### Exercise
Please decide whether each of these statements agrees with the post about a clear glaze in salt firing. Answer yes or no for each one and quote the words from the post that settle it.
1. The clear glaze crazes when fired in the wood fire kiln.
2. Donna's Clear calls for 20 parts whiting.
3. The writer wants to avoid using barium or frits.

### Given text

Start of Block

Pat Chesney on tue 20 may 97
Hi all you vapor-type guys.
I am having a problem with my clear liner. On all our cone 10+ firings, in
ox or red., we have a great clear. In salt fire, however, if the vapor hits
the inside of, say a bowl, or if the clear is on the outside of the pot,
then it crazes horribly. If we prevent the vapor from hitting the surface
of the clear, it does well. (or if it is very thin on the outside of the
pot). This glaze does very well in our wood fire kiln-no crazing at all. It
will be matt if it doesn't get a good cone 10 if that helps any.
Donna's Clear
Custer Feldspar 32
Flint 25
Whiting 20
Kaolin 16
Bentonite 1
Estimated thermal expansion (from Hyperglaze)----72.79
Do any of you guys have a clear cone 10 that does good in salt? I can't
handle the terrible crazing. (I don't want to use Barium or frits). I am
going to try the glaze "Leach Clear" for tests next time. Has anyone tested
this in salt?

End of Block

### Provided information
Start of Block

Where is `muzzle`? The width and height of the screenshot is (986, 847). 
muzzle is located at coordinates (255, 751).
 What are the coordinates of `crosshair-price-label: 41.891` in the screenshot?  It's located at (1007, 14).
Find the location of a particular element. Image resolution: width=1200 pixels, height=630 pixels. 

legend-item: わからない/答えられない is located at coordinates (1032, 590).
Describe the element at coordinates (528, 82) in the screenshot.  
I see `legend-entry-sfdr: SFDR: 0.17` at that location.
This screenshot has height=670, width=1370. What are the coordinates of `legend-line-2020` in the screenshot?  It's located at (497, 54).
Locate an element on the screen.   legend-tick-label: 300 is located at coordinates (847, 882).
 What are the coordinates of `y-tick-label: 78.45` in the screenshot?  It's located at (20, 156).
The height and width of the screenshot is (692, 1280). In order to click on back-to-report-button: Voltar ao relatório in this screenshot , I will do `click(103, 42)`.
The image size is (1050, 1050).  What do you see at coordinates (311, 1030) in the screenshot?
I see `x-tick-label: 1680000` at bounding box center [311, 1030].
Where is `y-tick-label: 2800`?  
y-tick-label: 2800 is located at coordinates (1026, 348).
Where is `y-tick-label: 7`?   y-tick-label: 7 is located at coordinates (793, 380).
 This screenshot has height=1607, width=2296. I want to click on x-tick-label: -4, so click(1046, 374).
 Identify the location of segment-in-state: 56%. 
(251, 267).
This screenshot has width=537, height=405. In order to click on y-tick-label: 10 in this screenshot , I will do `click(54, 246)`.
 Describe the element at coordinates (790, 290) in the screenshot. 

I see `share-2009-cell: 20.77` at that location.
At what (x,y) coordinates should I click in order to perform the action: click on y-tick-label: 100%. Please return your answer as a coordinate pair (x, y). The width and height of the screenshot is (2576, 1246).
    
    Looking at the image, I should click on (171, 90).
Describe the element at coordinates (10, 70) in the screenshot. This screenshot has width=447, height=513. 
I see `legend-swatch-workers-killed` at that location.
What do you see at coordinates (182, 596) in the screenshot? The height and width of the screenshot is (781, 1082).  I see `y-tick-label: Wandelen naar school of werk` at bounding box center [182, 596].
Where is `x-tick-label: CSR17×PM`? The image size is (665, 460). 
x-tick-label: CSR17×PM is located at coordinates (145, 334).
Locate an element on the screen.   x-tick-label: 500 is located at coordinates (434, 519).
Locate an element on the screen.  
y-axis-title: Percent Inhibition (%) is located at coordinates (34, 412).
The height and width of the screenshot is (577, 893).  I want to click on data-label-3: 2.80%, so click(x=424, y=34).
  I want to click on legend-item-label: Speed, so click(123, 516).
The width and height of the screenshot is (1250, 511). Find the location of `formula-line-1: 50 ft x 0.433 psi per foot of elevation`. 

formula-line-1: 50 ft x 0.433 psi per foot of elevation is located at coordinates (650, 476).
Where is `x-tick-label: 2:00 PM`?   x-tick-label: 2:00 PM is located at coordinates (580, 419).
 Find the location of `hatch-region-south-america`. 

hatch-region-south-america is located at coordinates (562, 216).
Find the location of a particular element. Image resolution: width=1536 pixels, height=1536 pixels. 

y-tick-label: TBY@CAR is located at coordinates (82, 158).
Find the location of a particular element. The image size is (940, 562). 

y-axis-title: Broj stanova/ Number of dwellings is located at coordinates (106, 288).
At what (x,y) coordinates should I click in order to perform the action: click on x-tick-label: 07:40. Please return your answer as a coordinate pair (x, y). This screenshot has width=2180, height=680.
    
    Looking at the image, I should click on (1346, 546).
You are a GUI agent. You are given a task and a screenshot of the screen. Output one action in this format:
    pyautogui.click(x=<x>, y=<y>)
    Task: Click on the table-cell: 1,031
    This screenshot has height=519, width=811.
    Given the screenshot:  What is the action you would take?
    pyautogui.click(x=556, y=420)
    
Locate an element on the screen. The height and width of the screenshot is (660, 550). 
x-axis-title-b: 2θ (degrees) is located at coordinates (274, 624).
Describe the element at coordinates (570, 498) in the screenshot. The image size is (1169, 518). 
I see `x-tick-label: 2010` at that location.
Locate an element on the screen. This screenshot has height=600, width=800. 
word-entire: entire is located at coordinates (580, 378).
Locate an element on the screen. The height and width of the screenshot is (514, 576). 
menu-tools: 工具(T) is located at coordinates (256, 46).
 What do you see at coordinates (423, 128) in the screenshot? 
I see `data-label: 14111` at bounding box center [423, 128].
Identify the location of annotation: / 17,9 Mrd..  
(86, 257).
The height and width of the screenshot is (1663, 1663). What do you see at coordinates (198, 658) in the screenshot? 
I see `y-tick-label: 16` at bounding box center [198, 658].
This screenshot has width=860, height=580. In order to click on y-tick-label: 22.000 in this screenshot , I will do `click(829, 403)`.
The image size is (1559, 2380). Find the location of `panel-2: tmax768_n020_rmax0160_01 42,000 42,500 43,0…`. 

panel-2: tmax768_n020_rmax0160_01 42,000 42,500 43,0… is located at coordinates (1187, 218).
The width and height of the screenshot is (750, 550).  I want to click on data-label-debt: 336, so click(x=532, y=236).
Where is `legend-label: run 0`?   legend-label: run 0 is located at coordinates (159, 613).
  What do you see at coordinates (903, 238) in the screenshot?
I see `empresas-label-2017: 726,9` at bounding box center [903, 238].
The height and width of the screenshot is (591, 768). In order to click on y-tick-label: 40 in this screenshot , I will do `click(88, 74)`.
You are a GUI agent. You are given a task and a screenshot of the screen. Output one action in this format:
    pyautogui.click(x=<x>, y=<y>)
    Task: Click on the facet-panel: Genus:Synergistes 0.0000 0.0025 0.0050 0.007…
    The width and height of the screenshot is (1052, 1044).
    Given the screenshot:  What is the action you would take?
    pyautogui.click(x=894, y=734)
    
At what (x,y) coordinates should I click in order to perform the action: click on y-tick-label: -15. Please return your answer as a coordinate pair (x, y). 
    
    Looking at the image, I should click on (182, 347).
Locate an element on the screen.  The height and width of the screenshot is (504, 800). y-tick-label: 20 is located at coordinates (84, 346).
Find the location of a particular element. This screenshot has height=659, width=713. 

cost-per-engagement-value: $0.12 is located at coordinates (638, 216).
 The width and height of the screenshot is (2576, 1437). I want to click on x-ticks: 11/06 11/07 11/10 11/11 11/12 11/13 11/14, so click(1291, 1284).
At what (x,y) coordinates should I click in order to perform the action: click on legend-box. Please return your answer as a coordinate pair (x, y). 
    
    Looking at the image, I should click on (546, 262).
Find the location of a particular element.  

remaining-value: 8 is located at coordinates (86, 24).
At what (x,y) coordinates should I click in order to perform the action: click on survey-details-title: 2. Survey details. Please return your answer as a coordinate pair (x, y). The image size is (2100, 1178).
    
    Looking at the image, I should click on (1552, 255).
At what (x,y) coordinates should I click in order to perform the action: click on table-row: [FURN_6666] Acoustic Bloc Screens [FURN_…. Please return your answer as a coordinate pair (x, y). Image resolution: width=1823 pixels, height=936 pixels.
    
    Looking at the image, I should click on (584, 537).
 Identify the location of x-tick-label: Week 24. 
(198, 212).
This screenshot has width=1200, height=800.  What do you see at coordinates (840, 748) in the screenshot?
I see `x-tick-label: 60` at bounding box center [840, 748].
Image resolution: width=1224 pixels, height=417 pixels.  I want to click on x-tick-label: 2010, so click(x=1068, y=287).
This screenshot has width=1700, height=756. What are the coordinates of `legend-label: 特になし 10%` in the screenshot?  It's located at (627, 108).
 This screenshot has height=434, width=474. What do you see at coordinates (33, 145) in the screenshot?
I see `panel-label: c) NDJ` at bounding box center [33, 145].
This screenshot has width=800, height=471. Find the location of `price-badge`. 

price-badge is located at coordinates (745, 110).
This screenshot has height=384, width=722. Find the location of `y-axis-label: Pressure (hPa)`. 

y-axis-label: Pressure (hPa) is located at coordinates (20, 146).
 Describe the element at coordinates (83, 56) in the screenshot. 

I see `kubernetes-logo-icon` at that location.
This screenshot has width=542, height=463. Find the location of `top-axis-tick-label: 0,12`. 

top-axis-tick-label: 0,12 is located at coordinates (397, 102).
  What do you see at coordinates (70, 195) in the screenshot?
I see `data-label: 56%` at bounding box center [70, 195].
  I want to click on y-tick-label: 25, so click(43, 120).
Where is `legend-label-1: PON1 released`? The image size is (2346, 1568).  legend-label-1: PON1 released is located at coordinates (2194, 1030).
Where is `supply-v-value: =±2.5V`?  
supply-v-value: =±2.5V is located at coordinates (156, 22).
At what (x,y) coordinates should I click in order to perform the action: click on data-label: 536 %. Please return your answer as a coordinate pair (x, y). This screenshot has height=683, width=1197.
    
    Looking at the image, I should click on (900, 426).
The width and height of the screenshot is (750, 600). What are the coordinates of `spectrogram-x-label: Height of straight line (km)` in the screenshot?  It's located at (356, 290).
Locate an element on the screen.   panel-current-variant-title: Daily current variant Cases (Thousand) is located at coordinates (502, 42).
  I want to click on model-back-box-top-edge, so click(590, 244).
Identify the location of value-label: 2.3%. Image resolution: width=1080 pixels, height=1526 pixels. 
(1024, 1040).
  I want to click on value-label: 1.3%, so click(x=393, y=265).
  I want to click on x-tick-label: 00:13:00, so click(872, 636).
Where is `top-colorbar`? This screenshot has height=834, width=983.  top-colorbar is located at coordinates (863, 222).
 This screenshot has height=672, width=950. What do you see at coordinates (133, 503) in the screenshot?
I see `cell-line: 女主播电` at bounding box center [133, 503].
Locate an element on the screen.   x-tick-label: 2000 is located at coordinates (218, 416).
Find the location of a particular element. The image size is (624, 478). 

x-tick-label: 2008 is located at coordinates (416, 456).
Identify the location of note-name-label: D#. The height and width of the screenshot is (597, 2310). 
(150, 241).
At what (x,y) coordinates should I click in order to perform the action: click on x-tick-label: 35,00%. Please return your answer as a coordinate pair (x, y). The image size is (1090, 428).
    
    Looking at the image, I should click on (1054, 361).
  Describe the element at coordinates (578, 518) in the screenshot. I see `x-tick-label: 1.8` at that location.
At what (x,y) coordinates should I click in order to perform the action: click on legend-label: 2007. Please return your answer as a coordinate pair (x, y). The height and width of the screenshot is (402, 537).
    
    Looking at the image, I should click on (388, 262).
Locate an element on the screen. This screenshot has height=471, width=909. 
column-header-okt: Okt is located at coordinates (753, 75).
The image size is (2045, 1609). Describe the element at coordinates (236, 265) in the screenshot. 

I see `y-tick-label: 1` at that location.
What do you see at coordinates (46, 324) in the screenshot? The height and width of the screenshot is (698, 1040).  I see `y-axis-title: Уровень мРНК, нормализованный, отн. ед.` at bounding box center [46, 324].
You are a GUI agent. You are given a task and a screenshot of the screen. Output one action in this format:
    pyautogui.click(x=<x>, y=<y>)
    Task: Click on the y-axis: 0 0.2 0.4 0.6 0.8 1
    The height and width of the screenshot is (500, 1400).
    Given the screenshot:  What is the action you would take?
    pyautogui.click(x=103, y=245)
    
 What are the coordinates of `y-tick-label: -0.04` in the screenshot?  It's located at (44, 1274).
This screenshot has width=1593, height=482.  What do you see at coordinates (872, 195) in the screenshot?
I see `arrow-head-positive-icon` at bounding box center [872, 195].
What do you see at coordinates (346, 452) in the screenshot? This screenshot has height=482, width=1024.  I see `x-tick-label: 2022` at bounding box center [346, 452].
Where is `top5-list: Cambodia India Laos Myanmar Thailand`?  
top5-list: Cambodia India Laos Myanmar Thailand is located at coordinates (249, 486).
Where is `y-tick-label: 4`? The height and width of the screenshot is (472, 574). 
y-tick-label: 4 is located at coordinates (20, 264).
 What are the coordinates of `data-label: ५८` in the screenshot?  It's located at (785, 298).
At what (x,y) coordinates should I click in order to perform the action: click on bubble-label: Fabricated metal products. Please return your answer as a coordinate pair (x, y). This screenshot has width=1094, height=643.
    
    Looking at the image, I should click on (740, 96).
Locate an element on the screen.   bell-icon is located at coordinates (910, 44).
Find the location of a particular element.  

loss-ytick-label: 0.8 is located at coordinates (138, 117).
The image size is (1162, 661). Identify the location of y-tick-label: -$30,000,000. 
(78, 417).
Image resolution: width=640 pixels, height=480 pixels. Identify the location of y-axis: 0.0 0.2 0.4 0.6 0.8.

End of Block

### Task result
1. No: "This glaze does very well in our wood fire kiln-no crazing at all."
2. Yes: "Whiting 20"
3. Yes: "I don't want to use Barium or frits"